§ **Exercise aim**
Every entry must be copied word for word.

§ **Task material**

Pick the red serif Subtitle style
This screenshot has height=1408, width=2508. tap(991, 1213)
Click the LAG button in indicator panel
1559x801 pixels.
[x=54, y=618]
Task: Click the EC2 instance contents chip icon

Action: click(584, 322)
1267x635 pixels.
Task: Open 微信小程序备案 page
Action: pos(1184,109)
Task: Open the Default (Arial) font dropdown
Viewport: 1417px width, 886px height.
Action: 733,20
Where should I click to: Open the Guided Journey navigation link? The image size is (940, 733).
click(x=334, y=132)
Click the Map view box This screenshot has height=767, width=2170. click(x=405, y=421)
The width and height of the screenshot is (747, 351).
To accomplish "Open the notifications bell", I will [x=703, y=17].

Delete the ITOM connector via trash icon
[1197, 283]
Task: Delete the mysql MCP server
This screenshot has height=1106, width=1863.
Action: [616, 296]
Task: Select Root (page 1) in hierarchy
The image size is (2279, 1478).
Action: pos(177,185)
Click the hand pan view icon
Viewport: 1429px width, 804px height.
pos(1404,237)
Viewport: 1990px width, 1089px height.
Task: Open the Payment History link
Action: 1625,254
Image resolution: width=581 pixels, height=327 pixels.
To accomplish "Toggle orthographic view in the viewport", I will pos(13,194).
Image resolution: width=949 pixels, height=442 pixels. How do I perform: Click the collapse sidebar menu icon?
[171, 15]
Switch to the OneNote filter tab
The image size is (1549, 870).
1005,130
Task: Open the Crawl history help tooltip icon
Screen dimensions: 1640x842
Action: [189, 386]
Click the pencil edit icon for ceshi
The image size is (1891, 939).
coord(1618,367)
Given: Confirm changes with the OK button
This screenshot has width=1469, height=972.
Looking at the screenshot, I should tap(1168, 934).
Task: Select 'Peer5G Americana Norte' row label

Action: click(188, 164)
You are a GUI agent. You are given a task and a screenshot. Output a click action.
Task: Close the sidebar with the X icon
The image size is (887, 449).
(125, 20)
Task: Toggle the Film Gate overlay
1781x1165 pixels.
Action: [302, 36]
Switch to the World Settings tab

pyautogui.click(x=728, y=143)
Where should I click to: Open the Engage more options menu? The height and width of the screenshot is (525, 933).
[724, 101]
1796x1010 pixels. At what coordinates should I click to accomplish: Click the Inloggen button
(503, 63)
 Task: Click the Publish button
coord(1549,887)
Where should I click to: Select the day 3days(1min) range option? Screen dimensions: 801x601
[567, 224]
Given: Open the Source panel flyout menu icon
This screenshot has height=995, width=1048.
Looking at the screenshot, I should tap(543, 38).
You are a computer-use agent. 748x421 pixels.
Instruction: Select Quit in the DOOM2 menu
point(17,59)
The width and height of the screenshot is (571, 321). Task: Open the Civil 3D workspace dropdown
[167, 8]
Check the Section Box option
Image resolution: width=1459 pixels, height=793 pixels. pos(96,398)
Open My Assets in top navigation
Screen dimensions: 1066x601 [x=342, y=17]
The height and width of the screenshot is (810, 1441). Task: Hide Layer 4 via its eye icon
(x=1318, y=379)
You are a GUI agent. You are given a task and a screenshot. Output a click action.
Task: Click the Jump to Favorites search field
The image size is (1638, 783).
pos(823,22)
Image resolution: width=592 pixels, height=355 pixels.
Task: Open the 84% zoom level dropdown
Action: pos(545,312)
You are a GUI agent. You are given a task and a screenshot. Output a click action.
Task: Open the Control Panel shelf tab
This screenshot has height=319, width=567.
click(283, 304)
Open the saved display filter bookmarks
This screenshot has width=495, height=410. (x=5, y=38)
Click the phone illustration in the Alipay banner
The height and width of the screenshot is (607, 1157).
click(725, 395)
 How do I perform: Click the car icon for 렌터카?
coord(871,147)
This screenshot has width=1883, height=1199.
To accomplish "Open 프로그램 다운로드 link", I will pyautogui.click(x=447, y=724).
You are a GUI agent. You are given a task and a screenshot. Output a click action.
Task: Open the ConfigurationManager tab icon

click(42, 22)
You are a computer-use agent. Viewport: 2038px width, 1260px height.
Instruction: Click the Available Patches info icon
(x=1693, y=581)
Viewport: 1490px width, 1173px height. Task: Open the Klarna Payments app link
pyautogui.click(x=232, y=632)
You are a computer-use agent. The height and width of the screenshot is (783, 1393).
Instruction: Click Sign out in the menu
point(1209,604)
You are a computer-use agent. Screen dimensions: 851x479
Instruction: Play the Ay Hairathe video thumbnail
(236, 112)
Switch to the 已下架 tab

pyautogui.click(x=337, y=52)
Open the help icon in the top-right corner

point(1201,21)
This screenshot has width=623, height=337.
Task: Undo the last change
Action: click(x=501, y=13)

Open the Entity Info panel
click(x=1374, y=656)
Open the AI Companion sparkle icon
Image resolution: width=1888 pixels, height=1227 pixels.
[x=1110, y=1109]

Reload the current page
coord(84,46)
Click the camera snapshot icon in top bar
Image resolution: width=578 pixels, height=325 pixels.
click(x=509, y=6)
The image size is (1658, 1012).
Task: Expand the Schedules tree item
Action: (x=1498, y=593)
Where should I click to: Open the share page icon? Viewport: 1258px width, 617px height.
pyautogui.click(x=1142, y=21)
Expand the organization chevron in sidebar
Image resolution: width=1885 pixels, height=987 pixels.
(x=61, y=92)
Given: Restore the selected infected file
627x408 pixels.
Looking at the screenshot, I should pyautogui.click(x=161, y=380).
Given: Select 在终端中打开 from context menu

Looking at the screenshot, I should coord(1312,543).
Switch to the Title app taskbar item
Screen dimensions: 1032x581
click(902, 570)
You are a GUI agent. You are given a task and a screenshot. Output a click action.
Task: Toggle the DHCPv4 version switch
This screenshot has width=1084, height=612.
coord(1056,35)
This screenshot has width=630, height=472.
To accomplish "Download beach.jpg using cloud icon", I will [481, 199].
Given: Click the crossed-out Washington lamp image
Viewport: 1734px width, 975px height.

§ **Task response**
Pick the red serif Subtitle style
This screenshot has height=1408, width=2508. tap(991, 1213)
Click the LAG button in indicator panel
1559x801 pixels.
[x=54, y=618]
Task: Click the EC2 instance contents chip icon

Action: click(584, 322)
1267x635 pixels.
Task: Open 微信小程序备案 page
Action: pos(1184,109)
Task: Open the Default (Arial) font dropdown
Viewport: 1417px width, 886px height.
Action: 733,20
Where should I click to: Open the Guided Journey navigation link? The image size is (940, 733).
click(x=334, y=132)
Click the Map view box This screenshot has height=767, width=2170. click(x=405, y=421)
The width and height of the screenshot is (747, 351).
To accomplish "Open the notifications bell", I will [x=703, y=17].

Delete the ITOM connector via trash icon
[1197, 283]
Task: Delete the mysql MCP server
This screenshot has height=1106, width=1863.
Action: [616, 296]
Task: Select Root (page 1) in hierarchy
The image size is (2279, 1478).
Action: pos(177,185)
Click the hand pan view icon
Viewport: 1429px width, 804px height.
pos(1404,237)
Viewport: 1990px width, 1089px height.
Task: Open the Payment History link
Action: 1625,254
Image resolution: width=581 pixels, height=327 pixels.
To accomplish "Toggle orthographic view in the viewport", I will pos(13,194).
Image resolution: width=949 pixels, height=442 pixels. How do I perform: Click the collapse sidebar menu icon?
[171, 15]
Switch to the OneNote filter tab
The image size is (1549, 870).
1005,130
Task: Open the Crawl history help tooltip icon
Screen dimensions: 1640x842
Action: [189, 386]
Click the pencil edit icon for ceshi
The image size is (1891, 939).
coord(1618,367)
Given: Confirm changes with the OK button
This screenshot has width=1469, height=972.
Looking at the screenshot, I should tap(1168, 934).
Task: Select 'Peer5G Americana Norte' row label

Action: click(188, 164)
You are a GUI agent. You are given a task and a screenshot. Output a click action.
Task: Close the sidebar with the X icon
The image size is (887, 449).
(125, 20)
Task: Toggle the Film Gate overlay
1781x1165 pixels.
Action: [302, 36]
Switch to the World Settings tab

pyautogui.click(x=728, y=143)
Where should I click to: Open the Engage more options menu? The height and width of the screenshot is (525, 933).
[724, 101]
1796x1010 pixels. At what coordinates should I click to accomplish: Click the Inloggen button
(503, 63)
 Task: Click the Publish button
coord(1549,887)
Where should I click to: Select the day 3days(1min) range option? Screen dimensions: 801x601
[567, 224]
Given: Open the Source panel flyout menu icon
This screenshot has height=995, width=1048.
Looking at the screenshot, I should tap(543, 38).
You are a computer-use agent. 748x421 pixels.
Instruction: Select Quit in the DOOM2 menu
point(17,59)
The width and height of the screenshot is (571, 321). Task: Open the Civil 3D workspace dropdown
[167, 8]
Check the Section Box option
Image resolution: width=1459 pixels, height=793 pixels. pos(96,398)
Open My Assets in top navigation
Screen dimensions: 1066x601 [x=342, y=17]
The height and width of the screenshot is (810, 1441). Task: Hide Layer 4 via its eye icon
(x=1318, y=379)
You are a GUI agent. You are given a task and a screenshot. Output a click action.
Task: Click the Jump to Favorites search field
The image size is (1638, 783).
pos(823,22)
Image resolution: width=592 pixels, height=355 pixels.
Task: Open the 84% zoom level dropdown
Action: pos(545,312)
You are a GUI agent. You are given a task and a screenshot. Output a click action.
Task: Open the Control Panel shelf tab
This screenshot has height=319, width=567.
click(283, 304)
Open the saved display filter bookmarks
This screenshot has width=495, height=410. (x=5, y=38)
Click the phone illustration in the Alipay banner
The height and width of the screenshot is (607, 1157).
click(725, 395)
 How do I perform: Click the car icon for 렌터카?
coord(871,147)
This screenshot has width=1883, height=1199.
To accomplish "Open 프로그램 다운로드 link", I will pyautogui.click(x=447, y=724).
You are a GUI agent. You are given a task and a screenshot. Output a click action.
Task: Open the ConfigurationManager tab icon

click(42, 22)
You are a computer-use agent. Viewport: 2038px width, 1260px height.
Instruction: Click the Available Patches info icon
(x=1693, y=581)
Viewport: 1490px width, 1173px height. Task: Open the Klarna Payments app link
pyautogui.click(x=232, y=632)
You are a computer-use agent. The height and width of the screenshot is (783, 1393).
Instruction: Click Sign out in the menu
point(1209,604)
You are a computer-use agent. Screen dimensions: 851x479
Instruction: Play the Ay Hairathe video thumbnail
(236, 112)
Switch to the 已下架 tab

pyautogui.click(x=337, y=52)
Open the help icon in the top-right corner

point(1201,21)
This screenshot has width=623, height=337.
Task: Undo the last change
Action: click(x=501, y=13)

Open the Entity Info panel
click(x=1374, y=656)
Open the AI Companion sparkle icon
Image resolution: width=1888 pixels, height=1227 pixels.
[x=1110, y=1109]

Reload the current page
coord(84,46)
Click the camera snapshot icon in top bar
Image resolution: width=578 pixels, height=325 pixels.
click(x=509, y=6)
The image size is (1658, 1012).
Task: Expand the Schedules tree item
Action: (x=1498, y=593)
Where should I click to: Open the share page icon? Viewport: 1258px width, 617px height.
pyautogui.click(x=1142, y=21)
Expand the organization chevron in sidebar
Image resolution: width=1885 pixels, height=987 pixels.
(x=61, y=92)
Given: Restore the selected infected file
627x408 pixels.
Looking at the screenshot, I should pyautogui.click(x=161, y=380).
Given: Select 在终端中打开 from context menu

Looking at the screenshot, I should coord(1312,543).
Switch to the Title app taskbar item
Screen dimensions: 1032x581
click(902, 570)
You are a GUI agent. You are given a task and a screenshot. Output a click action.
Task: Toggle the DHCPv4 version switch
This screenshot has width=1084, height=612.
coord(1056,35)
This screenshot has width=630, height=472.
To accomplish "Download beach.jpg using cloud icon", I will [481, 199].
Given: Click the crossed-out Washington lamp image
Viewport: 1734px width, 975px height.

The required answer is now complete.